Abstract

Personal care services (PCS) are intended to enable beneficiaries with physical or cognitive impairments to live safely at home rather than in nursing facilities. The quality and flexibility of these services, typically provided by home care agencies, may not be sufficient to allow some beneficiaries to continue living at home. We sought to test whether consumer direction of PCS under Arkansas's Cash and Counseling demonstration reduces nursing facility use and expenditures, compared with traditional Medicaid PCS, and how it affects total Medicaid cost. Interested adult Medicaid beneficiaries in Arkansas who were eligible to receive Medicaid PCS were randomly assigned (1) to have the option to receive an allowance instead of PCS (the treatment group) or (2) to receive traditional PCS through an agency (the control group). Between December 1998 and April 2001, 2008 beneficiaries enrolled. : Nursing facility use and costs, PCS costs, and total Medicaid costs (according to Medicaid claims data). Nursing facility use was 18% lower for the treatment group than for the control group during the 3-year follow-up period. Among those who had received PCS before the demonstration, nursing facility savings, together with savings in other long-term care costs, fully offset the higher PCS costs.
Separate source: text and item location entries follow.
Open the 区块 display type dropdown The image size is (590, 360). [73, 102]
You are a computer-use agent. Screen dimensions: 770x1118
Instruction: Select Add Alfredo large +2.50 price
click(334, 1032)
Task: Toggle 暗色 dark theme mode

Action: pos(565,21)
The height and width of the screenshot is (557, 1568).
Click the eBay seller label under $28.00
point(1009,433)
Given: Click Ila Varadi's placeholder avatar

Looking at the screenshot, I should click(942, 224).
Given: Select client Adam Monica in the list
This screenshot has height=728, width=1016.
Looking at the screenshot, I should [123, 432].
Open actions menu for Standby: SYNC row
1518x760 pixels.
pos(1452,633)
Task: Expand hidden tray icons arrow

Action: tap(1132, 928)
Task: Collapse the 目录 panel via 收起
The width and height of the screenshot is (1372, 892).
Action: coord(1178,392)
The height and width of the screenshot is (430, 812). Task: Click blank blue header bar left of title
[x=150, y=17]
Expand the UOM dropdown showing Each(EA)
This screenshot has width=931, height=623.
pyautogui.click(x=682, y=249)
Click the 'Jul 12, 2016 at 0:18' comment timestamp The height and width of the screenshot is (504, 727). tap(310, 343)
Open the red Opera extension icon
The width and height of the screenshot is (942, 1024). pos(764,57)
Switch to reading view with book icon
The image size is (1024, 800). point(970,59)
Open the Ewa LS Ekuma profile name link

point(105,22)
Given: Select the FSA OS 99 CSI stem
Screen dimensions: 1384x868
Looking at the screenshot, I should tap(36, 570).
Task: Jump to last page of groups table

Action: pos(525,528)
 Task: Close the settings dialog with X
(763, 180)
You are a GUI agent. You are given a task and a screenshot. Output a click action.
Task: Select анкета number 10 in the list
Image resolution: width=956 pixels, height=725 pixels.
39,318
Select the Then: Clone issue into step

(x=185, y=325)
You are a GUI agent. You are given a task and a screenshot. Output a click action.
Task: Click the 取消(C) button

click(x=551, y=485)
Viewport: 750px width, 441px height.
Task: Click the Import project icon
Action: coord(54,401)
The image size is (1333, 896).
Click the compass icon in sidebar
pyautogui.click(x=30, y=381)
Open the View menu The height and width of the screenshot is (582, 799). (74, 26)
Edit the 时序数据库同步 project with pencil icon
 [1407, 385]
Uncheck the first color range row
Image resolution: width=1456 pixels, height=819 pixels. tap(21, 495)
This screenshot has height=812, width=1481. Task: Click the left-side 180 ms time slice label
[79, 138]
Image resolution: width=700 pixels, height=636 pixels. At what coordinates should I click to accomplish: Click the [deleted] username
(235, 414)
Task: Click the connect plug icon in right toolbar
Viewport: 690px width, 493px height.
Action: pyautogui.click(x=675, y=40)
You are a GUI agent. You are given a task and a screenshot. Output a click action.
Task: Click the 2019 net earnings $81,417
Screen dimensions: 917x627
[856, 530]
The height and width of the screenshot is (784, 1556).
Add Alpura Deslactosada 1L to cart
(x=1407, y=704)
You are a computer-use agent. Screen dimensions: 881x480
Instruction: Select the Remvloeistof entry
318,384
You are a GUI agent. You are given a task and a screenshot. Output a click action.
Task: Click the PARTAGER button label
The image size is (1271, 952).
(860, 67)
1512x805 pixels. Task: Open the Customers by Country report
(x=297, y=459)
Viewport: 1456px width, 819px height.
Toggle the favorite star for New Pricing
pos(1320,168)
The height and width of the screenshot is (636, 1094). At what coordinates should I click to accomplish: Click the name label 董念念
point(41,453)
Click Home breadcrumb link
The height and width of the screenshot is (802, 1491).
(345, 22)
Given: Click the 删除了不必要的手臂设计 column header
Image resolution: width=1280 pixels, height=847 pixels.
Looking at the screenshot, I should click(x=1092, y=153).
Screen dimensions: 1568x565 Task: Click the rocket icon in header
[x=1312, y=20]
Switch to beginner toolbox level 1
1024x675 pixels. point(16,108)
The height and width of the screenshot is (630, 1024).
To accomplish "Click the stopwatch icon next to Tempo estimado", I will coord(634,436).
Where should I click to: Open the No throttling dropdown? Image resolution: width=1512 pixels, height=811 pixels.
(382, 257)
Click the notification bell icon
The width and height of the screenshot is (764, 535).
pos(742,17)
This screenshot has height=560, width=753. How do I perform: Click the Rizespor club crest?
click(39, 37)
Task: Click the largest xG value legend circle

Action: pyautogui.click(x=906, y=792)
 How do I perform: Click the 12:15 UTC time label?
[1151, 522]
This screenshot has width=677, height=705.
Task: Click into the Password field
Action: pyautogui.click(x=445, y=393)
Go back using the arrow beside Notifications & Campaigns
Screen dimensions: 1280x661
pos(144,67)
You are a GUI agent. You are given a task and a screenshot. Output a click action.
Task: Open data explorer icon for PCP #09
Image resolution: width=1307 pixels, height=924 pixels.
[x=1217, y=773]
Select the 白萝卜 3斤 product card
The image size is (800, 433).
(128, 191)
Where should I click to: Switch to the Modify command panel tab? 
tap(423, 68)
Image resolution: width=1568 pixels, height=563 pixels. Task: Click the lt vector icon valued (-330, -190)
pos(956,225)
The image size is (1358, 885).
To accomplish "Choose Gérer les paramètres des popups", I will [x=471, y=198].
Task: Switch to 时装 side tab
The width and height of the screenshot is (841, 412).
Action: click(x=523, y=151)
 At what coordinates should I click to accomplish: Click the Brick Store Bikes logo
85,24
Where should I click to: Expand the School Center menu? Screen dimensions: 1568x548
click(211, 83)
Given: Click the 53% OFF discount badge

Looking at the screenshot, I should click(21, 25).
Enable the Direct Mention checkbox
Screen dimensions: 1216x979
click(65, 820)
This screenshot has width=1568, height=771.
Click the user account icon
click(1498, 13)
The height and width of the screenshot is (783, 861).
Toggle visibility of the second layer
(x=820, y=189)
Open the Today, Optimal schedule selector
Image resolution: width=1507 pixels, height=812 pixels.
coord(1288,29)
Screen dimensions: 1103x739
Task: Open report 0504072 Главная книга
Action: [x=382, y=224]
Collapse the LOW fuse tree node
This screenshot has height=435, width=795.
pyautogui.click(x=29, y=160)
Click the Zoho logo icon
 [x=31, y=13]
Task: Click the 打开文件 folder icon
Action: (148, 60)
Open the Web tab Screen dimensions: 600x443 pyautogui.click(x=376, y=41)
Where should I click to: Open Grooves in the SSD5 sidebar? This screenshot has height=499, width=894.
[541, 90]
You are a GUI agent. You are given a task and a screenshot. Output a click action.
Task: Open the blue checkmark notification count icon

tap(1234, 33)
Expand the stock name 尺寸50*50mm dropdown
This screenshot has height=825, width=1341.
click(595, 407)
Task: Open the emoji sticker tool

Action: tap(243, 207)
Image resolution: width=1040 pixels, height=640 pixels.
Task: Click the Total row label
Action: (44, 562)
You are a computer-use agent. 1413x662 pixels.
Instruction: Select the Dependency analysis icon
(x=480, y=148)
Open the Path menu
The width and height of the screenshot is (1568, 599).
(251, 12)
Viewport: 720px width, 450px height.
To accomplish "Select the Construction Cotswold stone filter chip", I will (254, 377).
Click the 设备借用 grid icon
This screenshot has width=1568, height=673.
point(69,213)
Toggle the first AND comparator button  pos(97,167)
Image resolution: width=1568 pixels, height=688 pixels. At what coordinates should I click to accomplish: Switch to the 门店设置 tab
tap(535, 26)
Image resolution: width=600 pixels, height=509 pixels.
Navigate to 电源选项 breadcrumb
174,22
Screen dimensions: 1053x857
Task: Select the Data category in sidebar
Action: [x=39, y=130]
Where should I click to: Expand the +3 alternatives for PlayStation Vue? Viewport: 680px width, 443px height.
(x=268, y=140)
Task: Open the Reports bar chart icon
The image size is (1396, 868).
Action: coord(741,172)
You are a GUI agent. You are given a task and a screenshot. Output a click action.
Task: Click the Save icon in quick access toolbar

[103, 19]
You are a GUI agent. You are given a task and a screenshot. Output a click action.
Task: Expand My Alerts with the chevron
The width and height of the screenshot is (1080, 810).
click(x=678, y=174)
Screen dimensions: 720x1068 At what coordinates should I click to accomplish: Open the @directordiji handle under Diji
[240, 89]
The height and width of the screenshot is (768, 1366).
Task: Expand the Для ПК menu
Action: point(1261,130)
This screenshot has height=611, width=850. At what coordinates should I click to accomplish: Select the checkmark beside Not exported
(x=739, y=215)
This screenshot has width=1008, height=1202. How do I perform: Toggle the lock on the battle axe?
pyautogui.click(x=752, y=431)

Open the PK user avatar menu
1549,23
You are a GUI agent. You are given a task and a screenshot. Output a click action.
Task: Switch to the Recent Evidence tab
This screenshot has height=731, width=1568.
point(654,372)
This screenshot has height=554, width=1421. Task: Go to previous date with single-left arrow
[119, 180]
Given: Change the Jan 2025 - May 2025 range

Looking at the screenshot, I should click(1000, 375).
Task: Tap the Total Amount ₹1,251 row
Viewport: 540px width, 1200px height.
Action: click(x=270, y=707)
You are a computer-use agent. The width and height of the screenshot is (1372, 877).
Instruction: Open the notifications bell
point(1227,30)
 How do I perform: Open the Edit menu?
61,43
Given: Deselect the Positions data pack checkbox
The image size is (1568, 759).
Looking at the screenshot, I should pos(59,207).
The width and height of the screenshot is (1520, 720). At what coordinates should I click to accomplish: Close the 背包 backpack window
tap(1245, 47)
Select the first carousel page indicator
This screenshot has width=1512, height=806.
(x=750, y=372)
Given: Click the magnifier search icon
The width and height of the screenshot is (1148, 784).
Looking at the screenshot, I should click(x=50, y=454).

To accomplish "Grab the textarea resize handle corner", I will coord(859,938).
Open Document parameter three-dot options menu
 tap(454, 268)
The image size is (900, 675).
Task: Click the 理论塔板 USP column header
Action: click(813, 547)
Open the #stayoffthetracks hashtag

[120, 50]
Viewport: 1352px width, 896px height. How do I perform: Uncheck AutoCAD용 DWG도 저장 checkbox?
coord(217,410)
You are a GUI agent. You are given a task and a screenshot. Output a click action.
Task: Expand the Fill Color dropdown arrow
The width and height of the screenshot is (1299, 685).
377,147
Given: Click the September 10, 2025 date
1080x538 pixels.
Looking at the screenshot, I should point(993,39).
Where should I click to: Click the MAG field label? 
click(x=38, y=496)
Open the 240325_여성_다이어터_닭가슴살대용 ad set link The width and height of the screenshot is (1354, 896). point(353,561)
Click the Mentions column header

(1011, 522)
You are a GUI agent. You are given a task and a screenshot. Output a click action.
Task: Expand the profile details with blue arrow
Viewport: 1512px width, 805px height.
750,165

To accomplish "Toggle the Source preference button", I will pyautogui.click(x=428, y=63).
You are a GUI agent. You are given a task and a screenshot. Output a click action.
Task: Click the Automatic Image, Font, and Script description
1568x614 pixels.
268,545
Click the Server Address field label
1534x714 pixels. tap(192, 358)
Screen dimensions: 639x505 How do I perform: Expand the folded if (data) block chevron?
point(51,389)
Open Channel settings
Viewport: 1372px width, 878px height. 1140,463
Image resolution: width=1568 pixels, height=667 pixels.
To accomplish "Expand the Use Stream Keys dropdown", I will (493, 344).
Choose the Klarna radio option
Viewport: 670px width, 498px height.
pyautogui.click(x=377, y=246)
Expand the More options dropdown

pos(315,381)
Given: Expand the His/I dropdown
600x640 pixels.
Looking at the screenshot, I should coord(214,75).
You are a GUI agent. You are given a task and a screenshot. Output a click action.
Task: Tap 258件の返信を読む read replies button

These savings did not offset the higher PCS costs of new PCS applicants, since the increase in the proportion receiving paid care was so large for this subgroup. Consumer-directed PCS in Arkansas reduces nursing facility use and costs more effectively than providing services in the traditional manner. This favorable reduction in nursing facility costs was much more pronounced in Arkansas than in the other 2 states (New Jersey and Florida) where the Cash and Counseling demonstration was carried out.